= Armando Ghitalla =

American orchestral trumpeter

Armando Ghitalla (June 1, 1925 – 14 December 2001) was an American orchestral trumpeter. He studied at the Juilliard School, and performed in the New York City Opera, the New York City Ballet, and the Houston Symphony. He was a member of the Boston Symphony Orchestra for 28 years, and served as principal trumpet (succeeding Roger Voisin) for fifteen. He was also active as a soloist, and was the first trumpeter to record the Trumpet Concerto in E by Johann Nepomuk Hummel.

Ghitalla was born in Alpha, Illinois, and his family moved to Knoxville, Illinois, shortly after he was born. At age 8, he decided he wanted to play the trumpet. He graduated from Knoxville High School in 1942 and enrolled at Illinois Wesleyan University. He entered the U.S. Navy a year later. He played trumpet in a Navy dance band and led the port ensemble at Subic Bay, Philippines, from 1944-1945. After the war, he used the G.I. Bill to enroll in Juilliard School of Music in New York City.

He served on the faculties of Boston University, the New England Conservatory, the Hartt School of Music at the University of Hartford, the Tanglewood Music Center and the University of Michigan. At the time of his death, he was on the faculty of the Shepherd School of Music at Rice University.

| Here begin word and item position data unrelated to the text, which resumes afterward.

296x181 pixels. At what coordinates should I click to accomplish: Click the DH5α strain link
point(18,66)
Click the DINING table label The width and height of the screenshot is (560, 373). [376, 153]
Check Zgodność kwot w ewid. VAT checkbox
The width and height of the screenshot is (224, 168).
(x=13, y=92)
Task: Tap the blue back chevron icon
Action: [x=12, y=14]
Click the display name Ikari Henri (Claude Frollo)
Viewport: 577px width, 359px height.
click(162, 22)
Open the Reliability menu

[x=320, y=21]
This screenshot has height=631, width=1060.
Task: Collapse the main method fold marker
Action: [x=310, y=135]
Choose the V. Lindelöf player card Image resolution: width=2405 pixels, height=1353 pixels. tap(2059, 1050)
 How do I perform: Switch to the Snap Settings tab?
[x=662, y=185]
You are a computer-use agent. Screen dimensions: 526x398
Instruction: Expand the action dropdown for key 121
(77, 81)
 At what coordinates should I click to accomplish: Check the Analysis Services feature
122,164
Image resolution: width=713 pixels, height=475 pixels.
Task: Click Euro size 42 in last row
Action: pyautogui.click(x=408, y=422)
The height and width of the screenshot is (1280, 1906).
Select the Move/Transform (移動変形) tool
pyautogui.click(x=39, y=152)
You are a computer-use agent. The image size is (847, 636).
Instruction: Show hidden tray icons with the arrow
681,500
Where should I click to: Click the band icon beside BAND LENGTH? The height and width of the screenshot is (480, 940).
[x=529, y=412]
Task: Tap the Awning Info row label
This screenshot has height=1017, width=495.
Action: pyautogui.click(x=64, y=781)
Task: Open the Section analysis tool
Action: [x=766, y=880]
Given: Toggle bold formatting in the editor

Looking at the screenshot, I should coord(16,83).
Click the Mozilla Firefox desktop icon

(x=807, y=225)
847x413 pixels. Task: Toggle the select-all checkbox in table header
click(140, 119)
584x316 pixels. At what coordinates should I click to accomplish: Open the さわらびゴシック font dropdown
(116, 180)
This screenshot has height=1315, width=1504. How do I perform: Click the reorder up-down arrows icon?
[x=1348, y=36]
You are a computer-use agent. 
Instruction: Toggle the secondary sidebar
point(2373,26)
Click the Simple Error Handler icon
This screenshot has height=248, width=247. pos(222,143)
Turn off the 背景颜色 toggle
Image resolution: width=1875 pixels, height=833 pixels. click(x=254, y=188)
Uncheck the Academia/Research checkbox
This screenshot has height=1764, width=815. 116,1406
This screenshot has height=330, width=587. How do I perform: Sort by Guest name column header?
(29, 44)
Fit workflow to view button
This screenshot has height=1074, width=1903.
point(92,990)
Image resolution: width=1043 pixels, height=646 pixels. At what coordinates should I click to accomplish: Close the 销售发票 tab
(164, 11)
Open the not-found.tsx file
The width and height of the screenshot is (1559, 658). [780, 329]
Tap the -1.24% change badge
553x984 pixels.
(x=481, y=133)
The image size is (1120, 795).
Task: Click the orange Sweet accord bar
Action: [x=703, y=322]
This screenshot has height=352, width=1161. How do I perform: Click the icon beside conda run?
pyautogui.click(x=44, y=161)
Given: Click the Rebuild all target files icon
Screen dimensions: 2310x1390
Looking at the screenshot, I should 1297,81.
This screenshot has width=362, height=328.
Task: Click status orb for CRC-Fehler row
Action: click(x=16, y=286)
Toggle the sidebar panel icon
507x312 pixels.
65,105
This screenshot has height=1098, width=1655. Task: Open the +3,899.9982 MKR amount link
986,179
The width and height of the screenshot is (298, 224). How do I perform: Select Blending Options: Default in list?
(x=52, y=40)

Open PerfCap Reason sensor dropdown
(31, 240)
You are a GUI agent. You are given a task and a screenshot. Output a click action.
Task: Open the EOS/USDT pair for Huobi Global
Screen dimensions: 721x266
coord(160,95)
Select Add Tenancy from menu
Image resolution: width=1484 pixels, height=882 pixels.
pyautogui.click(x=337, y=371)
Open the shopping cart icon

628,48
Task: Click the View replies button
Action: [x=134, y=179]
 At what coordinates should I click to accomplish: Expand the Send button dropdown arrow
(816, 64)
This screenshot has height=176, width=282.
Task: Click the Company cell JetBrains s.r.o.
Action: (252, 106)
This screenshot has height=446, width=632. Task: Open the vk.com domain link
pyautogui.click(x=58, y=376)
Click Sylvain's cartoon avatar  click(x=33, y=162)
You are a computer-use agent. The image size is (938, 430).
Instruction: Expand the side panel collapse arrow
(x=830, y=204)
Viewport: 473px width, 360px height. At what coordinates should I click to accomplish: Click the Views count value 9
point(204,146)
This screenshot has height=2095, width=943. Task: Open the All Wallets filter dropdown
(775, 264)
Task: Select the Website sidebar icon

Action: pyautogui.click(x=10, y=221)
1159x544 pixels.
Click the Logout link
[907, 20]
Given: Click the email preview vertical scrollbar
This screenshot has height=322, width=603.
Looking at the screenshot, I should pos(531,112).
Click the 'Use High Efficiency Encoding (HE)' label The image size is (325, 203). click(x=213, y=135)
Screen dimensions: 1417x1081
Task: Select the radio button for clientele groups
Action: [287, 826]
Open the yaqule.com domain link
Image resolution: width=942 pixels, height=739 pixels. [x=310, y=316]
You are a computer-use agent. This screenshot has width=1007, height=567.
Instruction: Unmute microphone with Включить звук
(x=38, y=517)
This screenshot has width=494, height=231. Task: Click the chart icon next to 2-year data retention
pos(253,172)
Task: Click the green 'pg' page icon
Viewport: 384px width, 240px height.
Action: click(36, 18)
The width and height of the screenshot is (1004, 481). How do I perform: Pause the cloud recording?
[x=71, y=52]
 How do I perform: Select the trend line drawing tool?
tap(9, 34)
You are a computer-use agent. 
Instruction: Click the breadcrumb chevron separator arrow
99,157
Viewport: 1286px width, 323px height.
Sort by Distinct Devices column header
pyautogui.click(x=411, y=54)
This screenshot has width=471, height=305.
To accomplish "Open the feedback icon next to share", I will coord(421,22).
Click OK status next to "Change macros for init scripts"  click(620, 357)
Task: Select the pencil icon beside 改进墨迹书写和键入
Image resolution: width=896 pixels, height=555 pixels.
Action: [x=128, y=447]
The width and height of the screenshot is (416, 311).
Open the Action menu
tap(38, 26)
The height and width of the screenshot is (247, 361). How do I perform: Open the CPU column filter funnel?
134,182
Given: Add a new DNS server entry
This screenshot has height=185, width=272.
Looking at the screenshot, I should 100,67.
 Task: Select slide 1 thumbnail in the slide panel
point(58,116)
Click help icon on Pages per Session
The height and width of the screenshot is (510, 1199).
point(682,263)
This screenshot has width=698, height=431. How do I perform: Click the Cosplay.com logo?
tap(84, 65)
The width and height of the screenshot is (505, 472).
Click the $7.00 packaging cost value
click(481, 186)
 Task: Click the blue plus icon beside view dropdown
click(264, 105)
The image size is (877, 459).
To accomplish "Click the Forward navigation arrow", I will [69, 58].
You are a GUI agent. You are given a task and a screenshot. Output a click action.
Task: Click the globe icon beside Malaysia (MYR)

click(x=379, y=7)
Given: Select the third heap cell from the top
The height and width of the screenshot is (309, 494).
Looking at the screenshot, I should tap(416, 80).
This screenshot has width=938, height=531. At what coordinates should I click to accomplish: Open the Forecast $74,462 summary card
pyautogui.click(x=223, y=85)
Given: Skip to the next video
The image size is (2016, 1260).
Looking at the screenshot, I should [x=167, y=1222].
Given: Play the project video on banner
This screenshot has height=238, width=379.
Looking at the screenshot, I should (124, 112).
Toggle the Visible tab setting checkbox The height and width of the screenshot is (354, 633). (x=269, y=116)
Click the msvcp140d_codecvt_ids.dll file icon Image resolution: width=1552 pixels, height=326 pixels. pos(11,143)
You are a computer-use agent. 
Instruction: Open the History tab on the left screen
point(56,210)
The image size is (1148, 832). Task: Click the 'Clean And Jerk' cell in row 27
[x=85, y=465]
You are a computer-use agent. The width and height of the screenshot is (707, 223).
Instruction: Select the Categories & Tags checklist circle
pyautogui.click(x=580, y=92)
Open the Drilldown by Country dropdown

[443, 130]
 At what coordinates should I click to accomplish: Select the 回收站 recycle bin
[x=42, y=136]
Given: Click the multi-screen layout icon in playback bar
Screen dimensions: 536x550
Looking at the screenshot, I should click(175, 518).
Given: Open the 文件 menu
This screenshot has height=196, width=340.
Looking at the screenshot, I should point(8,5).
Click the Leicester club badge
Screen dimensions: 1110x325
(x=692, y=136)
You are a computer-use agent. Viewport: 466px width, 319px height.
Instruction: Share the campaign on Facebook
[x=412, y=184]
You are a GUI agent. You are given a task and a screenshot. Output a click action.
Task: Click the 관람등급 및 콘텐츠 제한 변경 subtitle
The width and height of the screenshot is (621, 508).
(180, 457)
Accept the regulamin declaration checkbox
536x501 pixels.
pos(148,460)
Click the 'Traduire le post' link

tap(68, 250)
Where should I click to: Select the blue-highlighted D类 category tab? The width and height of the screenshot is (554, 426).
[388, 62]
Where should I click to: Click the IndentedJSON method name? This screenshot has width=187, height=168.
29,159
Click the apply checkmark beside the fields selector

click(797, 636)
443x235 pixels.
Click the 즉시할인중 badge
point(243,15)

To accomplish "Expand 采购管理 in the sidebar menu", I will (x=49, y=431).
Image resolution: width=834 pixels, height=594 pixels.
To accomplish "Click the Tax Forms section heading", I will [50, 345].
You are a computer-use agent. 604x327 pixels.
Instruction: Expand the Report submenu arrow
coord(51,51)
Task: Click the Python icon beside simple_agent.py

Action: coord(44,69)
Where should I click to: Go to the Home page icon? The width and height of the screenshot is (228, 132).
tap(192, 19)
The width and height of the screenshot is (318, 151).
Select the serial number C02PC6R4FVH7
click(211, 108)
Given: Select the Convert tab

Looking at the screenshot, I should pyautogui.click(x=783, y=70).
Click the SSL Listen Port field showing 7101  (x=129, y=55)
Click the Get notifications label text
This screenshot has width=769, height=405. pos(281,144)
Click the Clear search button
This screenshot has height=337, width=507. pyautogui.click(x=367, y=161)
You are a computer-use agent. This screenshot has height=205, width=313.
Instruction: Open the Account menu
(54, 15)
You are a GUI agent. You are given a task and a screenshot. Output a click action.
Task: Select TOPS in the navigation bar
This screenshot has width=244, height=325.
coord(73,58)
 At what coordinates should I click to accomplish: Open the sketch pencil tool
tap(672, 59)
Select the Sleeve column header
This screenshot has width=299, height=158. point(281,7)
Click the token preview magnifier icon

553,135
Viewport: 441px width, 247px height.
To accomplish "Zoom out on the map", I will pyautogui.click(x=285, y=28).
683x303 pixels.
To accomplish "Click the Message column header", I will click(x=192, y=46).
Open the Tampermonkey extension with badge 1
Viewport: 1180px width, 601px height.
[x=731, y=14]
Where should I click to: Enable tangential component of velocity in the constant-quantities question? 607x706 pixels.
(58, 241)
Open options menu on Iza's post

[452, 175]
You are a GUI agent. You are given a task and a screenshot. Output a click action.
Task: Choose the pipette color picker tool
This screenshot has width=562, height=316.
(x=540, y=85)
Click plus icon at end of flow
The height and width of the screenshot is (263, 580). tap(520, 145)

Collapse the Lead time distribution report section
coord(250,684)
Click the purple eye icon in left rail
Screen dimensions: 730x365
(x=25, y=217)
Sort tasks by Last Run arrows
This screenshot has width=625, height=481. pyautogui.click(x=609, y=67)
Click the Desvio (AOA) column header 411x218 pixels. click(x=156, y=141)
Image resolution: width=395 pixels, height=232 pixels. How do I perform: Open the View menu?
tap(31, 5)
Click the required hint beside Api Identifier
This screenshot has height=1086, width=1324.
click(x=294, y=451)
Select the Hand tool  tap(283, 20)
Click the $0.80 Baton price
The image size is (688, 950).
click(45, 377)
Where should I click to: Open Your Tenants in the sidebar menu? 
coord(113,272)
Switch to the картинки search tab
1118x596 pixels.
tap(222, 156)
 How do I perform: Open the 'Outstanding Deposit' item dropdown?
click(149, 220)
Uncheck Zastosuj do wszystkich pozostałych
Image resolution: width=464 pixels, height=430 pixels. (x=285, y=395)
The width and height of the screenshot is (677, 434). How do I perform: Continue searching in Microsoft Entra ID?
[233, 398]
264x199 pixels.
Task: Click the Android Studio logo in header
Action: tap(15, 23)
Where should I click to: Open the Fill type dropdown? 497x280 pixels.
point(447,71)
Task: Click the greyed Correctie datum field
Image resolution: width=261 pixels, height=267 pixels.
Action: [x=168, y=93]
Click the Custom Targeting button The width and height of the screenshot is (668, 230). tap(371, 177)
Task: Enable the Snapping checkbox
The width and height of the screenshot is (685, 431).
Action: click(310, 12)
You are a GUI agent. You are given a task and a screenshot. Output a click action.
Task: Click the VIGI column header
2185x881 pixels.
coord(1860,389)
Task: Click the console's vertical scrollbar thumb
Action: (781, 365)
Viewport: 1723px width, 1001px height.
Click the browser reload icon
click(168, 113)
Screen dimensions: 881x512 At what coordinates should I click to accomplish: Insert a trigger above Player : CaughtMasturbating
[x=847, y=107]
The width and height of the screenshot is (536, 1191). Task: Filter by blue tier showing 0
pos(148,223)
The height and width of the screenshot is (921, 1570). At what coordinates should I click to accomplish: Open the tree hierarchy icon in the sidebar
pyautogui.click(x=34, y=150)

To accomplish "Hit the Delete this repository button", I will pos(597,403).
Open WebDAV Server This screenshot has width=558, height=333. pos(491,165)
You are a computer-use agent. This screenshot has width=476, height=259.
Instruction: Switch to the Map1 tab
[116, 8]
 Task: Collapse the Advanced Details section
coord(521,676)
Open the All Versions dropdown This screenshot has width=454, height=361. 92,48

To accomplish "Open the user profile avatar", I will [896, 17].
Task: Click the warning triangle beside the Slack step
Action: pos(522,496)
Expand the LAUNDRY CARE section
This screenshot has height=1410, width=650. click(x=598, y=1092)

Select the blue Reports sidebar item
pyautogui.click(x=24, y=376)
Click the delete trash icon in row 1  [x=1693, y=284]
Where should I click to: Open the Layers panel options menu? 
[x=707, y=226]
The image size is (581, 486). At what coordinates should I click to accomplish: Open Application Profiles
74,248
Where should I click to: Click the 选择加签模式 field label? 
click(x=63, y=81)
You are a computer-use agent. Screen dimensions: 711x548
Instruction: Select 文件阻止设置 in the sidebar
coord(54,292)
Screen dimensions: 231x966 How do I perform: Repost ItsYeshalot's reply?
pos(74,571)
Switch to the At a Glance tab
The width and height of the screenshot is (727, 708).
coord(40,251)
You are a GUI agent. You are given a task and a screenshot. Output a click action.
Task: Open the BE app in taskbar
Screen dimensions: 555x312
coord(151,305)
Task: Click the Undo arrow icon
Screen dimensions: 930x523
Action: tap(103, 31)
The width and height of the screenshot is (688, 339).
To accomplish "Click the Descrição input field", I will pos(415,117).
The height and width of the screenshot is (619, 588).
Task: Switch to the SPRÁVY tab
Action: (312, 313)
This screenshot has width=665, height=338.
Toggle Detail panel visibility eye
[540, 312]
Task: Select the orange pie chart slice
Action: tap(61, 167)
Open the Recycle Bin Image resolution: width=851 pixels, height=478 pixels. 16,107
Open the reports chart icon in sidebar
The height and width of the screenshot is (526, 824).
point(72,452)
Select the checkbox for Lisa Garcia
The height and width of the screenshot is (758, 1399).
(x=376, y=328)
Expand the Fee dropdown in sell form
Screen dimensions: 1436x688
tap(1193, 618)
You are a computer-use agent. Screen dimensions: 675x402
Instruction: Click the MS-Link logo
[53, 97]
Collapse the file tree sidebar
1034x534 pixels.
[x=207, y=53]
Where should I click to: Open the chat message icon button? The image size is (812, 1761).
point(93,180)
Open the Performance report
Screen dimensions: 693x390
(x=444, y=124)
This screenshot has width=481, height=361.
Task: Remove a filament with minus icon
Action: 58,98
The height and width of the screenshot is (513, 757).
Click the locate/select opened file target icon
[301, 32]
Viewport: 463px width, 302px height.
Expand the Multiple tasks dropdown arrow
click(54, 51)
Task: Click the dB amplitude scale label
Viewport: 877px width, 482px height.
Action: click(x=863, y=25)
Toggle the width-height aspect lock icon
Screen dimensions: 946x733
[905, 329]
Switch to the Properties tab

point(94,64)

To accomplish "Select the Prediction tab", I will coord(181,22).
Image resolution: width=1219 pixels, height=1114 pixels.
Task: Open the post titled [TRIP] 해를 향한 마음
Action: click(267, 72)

A CD of his final recordings was released by Bridge Records in August 2007. It includes concertos by William P. Perry, Amilcare Ponchielli, Johann Melchior Molter and Oskar Böhme.

Ghitalla was a great mentor to many trumpeters including Rolf Smedvig, Wynton Marsalis, Raymond Mase and countless others. Ghitalla's characteristic way of single tonguing was called "anchor tonguing" and was very similar to the tonguing style called "K Tongue Modified" by Claude Gordon and used by Herbert L. Clarke.

Armando Ghitalla also tutored the Jazz and rock trumpeter Bill Chase.